The motivation: Contrary to what you may believe, light to moderate exercise can give you a much-needed jolt of energy, instead of wearing you out further. According to a study conducted by the University of Georgia, fatigued people who rode a stationary bike three times a week at low intensity got a bigger energy boost than those who didn't exercise. Even better, the follow-up study found that those who cycled maintained extra energy over the six weeks they kept exercising.
The excuse: “I don’t have time for exercise.”
The motivation: When you picture an ideal fitness schedule, it might involve 30 minutes to an hour of totally uninterrupted gym time. Yet, researchers have found that even 20 minutes of exercise is enough when you commit to the right moves. Try intervals, which require that you alternate two minutes of moderate-intensity cardio with two minutes of high-intensity intervals, like burpees or plank jacks. If you don’t have a 20-minute block of time, try doing one 10-minute block in the morning and evening.
The excuse: “My goal weight is too far away. Why start now?”

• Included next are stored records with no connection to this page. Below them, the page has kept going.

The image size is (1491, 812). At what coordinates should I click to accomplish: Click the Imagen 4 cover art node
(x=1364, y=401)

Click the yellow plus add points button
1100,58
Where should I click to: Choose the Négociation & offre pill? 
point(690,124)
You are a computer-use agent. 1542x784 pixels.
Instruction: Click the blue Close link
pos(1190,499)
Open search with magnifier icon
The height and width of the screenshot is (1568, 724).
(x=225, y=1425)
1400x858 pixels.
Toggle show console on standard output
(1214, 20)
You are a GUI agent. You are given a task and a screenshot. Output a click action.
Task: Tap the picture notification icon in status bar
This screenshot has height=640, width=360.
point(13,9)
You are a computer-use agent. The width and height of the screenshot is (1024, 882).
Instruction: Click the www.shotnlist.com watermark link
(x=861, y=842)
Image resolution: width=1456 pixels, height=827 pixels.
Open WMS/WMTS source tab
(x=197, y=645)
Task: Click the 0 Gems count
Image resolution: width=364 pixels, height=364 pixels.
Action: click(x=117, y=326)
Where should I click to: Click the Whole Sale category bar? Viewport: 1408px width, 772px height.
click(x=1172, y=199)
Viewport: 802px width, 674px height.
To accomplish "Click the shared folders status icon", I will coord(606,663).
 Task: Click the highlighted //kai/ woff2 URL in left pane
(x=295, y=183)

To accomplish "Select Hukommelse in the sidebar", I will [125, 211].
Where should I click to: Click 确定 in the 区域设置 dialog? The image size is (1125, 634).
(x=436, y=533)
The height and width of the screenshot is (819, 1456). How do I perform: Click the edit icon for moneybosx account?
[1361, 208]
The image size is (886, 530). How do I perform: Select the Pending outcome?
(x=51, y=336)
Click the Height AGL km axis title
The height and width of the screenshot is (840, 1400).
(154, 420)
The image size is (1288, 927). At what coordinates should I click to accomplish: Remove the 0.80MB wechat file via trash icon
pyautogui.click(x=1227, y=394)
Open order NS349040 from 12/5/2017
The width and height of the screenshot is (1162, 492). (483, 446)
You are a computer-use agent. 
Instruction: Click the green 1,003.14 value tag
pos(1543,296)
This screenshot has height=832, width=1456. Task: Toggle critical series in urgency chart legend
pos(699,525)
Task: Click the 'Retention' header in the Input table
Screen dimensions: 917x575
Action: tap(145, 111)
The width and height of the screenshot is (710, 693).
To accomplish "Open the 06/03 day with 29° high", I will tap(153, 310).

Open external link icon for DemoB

The motivation: It’s easy to believe that you’re too unhealthy or sedentary to begin a fitness routine. But, that’s simply not the case. You’re never too out of shape to begin somewhere. Need proof? In one study, formerly sedentary women who consistently incorporated 470 more steps per day – which is roughly one extra five-minute walk – than they had the week before, lost a quarter inch from their waist without dieting. Try a walking routine, or break your desired type of exercise into smaller units. You will likely find smaller steps easier to accomplish.